Leereffecten onder diaconale vrijwilligers De geïnterviewde vrijwilligers stemden in met 42% van de genoemde mogelijke leereffecten. Hun gemiddelde score was neutraal. Bij de professionals lag het percentage gewenste leereffecten op 67, gemiddeld scoorden zij ‘mee eens’. De leerwens was dus duidelijk hoger dan het ervaren leereffect. Als belangrijkste leereffecten noemden de vrijwilligers dat zij verrijkt werden door de ontmoetingen, dat zij zich nu meer bewust zijn van wat hen inspireert om dit werk te doen en dat hun ogen geopend zijn voor de oorzaken van de noden van medemensen. De stellingen over doelbewust, intentioneel leren met het oog op het diaconale handelen scoren bleken op de minste instemming te kunnen rekenen. Diaconaal leren wordt beleefd als ervaringsleren. De onderlinge verschillen qua leereffect bleken groot en te variëren van gemiddeld ‘eens’ tot gemiddeld ‘oneens’. Een mogelijk verband tussen leerstijl en leereffect kon niet worden vastgesteld. Het idee van diaconaal leren was voor veel vrijwilligers nieuw. Bewust reflecteren op ervaringen werd door sommigen ervaren als tegenstrijdig met het praktische en dienende karakter van diaconaal werk. Onder hoger opgeleide jongvolwassenen werd een zekere allergie tegen reflecteren geconstateerd die terug te voeren is op het vele reflecteren binnen gevolgde opleidingen. Het samen optrekken in een groep leidt tot spontane uitwisseling van ervaringen en daarmee tot meer leereffecten dan bij individuele vrijwilligers. De laatste hebben behoefte aan meer persoonlijke aandacht van diaconale contactpersonen en aan uitwisseling met andere vrijwilligers. De leereffecten kunnen toenemen als deze contactpersonen in staat zijn om goed te luisteren en de juiste reflectievragen te stellen. Dit geldt vooral bij vrijwilligers die van nature niet gewend zijn om te reflecteren op hun eigen handelen. Het vermogen en de bereidheid om te reflecteren lijkt vooral bepalend voor het diaconale leereffect. Het bevorderen van diaconaal leren is een subtiel proces. Diaconale leereffecten moeten volgens de vrijwilligers beschouwd worden als positieve neveneffecten van diaconaal werk en niet als doel in zichzelf. Een te sterke nadruk op diaconaal leren vanuit de organisaties of plaatselijke kerken kan daarom averechts uitwerken. Het is vooral van belang om goede en eenvoudige werkvormen aan te bieden aan hen die hiervoor openstaan. De binnen het onderzoek gebruikte stellingen en werkvormen kunnen hiervoor benut worden.

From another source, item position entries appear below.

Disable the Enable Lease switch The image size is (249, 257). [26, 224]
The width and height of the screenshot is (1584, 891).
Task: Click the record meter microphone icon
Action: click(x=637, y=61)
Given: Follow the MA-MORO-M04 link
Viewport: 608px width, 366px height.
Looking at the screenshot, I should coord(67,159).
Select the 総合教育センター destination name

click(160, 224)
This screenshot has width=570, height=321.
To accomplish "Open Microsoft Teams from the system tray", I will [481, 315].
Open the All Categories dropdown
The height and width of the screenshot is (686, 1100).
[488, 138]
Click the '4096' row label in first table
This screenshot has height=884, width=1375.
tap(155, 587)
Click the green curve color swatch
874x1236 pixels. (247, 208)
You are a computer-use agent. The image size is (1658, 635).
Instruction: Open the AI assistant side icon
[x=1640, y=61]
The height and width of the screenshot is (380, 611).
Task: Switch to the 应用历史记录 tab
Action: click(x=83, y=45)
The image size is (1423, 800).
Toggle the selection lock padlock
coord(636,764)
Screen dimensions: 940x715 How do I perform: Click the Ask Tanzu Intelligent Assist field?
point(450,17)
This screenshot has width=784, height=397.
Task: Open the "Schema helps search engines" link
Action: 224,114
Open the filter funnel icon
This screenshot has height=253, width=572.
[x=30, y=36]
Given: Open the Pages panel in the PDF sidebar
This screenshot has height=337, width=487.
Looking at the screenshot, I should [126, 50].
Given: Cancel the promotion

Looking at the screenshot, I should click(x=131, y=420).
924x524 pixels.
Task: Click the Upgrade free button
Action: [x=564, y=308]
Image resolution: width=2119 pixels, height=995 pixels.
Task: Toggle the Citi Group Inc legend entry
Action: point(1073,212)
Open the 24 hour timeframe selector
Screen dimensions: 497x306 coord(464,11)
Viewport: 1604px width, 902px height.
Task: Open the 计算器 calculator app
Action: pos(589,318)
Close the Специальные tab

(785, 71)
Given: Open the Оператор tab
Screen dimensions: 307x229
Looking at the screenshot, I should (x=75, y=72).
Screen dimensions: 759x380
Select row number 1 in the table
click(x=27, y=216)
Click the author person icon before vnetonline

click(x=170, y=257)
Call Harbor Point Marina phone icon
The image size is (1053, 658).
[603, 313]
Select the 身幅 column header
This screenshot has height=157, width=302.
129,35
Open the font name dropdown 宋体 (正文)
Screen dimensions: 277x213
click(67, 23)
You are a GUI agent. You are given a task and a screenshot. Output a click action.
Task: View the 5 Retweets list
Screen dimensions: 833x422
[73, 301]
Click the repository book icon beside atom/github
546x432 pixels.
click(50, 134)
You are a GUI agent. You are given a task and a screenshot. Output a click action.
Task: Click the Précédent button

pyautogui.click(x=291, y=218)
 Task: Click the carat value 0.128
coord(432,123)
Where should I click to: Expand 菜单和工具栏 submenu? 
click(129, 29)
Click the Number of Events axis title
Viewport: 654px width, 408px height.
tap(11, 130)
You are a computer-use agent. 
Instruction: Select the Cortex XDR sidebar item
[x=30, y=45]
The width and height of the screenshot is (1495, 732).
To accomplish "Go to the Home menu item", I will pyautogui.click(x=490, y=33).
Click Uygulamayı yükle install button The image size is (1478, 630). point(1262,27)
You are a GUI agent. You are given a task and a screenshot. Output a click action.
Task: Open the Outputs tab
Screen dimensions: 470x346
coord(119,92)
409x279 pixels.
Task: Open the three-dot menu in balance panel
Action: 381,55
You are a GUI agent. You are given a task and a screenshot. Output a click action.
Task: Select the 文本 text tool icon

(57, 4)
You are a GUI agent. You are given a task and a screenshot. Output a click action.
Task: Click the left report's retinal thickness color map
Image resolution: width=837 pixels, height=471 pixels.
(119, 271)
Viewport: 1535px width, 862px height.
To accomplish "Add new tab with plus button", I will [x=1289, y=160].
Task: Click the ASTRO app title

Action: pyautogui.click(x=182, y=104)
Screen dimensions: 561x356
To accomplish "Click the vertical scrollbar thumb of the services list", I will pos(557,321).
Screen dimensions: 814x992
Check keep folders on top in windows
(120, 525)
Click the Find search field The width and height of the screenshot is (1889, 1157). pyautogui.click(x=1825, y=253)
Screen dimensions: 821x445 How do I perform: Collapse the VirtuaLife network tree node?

Praktisch-theologische visie op diaconaal leren Op grond van de ontdekkingen in de praktijk is het aantal dimensies van diaconaal leren beperkt tot drie: het leren van de medemens, leren over diens noden en de invloed hierop van de context en het reflecteren op het eigen diaconale handelen. Ook is een normatieve omschrijving van diaconaal leren ontwikkeld. Het diaconale leren dient zich vooral te richten op het ontwikkelen van een luisterhouding om van daaruit, ontvankelijk voor wat God in de ander wederkerig wil schenken, te leren spreken en handelen in het belang van die ander. Dat spreken en handelen moet gebeuren in interactie met de eigen geloofsgemeenschap opdat deze meer en meer verandert in een solidaire, diaconale gemeenschap die de liefde van Christus uitstraalt in de wereld. Juist in deze diaconale spiritualiteit ligt het onderscheidende kenmerk van christelijk diaconaat. Diakenen hebben binnen kerkelijke gemeenten de verantwoordelijkheid om voorwaarden te scheppen zodat heel de gemeente deze houding kan ontwikkelen op basis van wederkerigheid met elkaar en met medemensen in nood.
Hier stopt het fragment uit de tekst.